◆ **About this task**
Lines in the listing below containing the string "will" are to be identified and copied.

◆ **Available data**

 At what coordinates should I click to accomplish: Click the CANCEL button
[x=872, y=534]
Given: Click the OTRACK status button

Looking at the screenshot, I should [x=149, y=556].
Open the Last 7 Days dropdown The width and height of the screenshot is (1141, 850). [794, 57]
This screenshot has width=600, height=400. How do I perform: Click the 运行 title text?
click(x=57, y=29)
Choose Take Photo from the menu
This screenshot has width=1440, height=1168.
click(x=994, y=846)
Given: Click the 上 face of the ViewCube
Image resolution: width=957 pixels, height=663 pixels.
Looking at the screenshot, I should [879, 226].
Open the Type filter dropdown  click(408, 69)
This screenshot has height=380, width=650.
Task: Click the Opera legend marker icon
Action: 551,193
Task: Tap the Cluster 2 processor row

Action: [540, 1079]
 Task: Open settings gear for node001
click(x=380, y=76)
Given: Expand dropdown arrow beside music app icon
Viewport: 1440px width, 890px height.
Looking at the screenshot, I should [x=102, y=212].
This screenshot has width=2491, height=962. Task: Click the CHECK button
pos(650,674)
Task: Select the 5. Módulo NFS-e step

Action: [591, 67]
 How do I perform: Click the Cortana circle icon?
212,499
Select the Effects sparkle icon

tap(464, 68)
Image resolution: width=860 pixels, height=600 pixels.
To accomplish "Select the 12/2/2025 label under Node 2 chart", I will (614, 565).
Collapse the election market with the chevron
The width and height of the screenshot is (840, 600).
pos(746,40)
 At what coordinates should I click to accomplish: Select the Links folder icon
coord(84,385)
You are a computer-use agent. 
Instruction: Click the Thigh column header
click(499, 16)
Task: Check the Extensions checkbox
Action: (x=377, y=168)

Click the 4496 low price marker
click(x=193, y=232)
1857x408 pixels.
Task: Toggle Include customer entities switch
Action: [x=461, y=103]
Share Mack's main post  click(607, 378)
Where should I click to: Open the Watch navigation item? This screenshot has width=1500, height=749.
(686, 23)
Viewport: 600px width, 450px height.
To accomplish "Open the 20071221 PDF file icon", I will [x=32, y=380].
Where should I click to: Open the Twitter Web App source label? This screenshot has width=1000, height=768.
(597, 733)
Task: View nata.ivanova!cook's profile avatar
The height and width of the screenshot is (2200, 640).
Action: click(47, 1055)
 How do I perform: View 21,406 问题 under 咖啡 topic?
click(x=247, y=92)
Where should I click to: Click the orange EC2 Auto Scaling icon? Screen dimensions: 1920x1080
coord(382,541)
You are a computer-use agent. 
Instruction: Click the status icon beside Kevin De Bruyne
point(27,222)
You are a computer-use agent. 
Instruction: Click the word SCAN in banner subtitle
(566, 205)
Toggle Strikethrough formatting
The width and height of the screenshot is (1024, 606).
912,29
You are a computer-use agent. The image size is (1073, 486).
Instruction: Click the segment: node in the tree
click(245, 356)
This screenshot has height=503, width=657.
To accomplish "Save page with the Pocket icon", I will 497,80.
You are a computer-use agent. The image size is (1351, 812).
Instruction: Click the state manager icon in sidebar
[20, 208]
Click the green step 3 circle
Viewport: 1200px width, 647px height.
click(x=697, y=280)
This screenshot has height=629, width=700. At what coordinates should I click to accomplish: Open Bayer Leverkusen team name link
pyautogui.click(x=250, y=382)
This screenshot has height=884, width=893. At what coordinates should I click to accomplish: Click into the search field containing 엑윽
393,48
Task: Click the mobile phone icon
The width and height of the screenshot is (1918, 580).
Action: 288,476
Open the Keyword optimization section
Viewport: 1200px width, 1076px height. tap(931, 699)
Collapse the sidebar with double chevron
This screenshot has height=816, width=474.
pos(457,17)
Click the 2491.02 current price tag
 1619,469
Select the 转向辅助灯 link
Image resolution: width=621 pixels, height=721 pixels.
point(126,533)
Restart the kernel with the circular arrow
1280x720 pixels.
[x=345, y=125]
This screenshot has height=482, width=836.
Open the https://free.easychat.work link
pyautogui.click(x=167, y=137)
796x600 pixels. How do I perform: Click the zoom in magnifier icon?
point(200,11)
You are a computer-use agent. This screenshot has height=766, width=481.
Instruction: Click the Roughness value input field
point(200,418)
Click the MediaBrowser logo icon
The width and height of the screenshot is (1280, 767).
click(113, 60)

◆ **Solution for this exercise**
To accomplish "Select the 12/2/2025 label under Node 2 chart", I will (614, 565).
To accomplish "Open the 20071221 PDF file icon", I will [x=32, y=380].
To accomplish "Save page with the Pocket icon", I will 497,80.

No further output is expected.